→ Trecho para leitura
Assim como havia sido testemunha ocular da proclamação da República, Augusto Malta também foi um espectador privilegiado da modernização empreendida por Pereira Passos. Como era inevitável, atuou no processo de desapropriação de muitos imóveis, já que novas ruas e avenidas precisaram ser abertas. Suas imagens auxiliavam a Prefeitura do Rio na indenização dos proprietários, evitando, muitas vezes, que estes enganassem o órgão – como as obras corriam em ritmo acelerado, muitas vezes os valores eram pagos já com os imóveis demolidos, o que permitia que alguns atribuíssem às construções valores irreais, inventando sobrados onde antes existiam construções de um piso só. As fotos de Malta eram a prova incontestável da realidade.

→ Problema 1
Quais palavras terminadas em "-ção", no singular, aparecem no trecho sobre Augusto Malta? Liste-as na ordem em que surgem.
→ Problema 2
Reproduza fielmente o trecho sobre Augusto Malta de "Assim como havia" até "incontestável da realidade.".

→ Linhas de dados
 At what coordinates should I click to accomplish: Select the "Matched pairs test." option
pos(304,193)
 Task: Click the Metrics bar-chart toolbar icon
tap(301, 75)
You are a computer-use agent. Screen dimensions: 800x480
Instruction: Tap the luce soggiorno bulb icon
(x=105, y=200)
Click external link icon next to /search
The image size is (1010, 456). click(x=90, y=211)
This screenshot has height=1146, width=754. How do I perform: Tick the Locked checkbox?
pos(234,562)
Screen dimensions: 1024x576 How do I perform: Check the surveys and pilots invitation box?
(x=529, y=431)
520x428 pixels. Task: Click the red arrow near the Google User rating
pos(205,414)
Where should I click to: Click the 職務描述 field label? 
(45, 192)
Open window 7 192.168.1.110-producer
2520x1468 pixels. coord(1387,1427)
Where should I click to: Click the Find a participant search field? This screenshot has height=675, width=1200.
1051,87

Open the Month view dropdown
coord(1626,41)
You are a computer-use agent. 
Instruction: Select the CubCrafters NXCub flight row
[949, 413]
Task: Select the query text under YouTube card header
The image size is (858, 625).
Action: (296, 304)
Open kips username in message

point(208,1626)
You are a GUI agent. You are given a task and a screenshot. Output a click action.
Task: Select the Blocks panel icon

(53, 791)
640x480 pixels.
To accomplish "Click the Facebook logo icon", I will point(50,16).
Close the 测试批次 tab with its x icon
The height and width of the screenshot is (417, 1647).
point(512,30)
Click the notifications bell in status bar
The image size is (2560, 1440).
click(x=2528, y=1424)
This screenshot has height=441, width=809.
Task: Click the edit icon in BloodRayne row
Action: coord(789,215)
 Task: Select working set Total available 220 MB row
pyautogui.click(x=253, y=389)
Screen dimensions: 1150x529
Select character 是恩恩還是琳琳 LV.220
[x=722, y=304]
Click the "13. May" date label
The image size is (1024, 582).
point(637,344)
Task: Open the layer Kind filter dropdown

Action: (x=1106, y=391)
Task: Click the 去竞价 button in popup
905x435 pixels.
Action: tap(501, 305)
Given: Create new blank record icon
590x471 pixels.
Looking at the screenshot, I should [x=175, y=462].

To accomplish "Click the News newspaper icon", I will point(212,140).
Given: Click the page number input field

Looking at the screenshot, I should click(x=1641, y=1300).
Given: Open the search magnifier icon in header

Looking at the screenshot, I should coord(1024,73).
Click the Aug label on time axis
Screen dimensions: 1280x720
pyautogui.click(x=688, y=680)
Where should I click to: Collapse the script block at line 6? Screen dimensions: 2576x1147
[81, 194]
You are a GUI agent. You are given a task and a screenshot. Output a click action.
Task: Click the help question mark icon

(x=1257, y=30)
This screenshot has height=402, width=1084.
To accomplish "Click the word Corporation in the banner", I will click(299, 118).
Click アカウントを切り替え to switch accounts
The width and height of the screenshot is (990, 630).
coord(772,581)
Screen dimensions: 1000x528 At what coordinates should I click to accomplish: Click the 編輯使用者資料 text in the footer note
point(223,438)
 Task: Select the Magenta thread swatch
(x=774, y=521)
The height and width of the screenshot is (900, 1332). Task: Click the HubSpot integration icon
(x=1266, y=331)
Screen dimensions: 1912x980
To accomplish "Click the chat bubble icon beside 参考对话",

→ Resposta 1
proclamação, modernização, desapropriação, indenização

→ Resposta 2
Assim como havia sido testemunha ocular da proclamação da República, Augusto Malta também foi um espectador privilegiado da modernização empreendida por Pereira Passos. Como era inevitável, atuou no processo de desapropriação de muitos imóveis, já que novas ruas e avenidas precisaram ser abertas. Suas imagens auxiliavam a Prefeitura do Rio na indenização dos proprietários, evitando, muitas vezes, que estes enganassem o órgão – como as obras corriam em ritmo acelerado, muitas vezes os valores eram pagos já com os imóveis demolidos, o que permitia que alguns atribuíssem às construções valores irreais, inventando sobrados onde antes existiam construções de um piso só. As fotos de Malta eram a prova incontestável da realidade.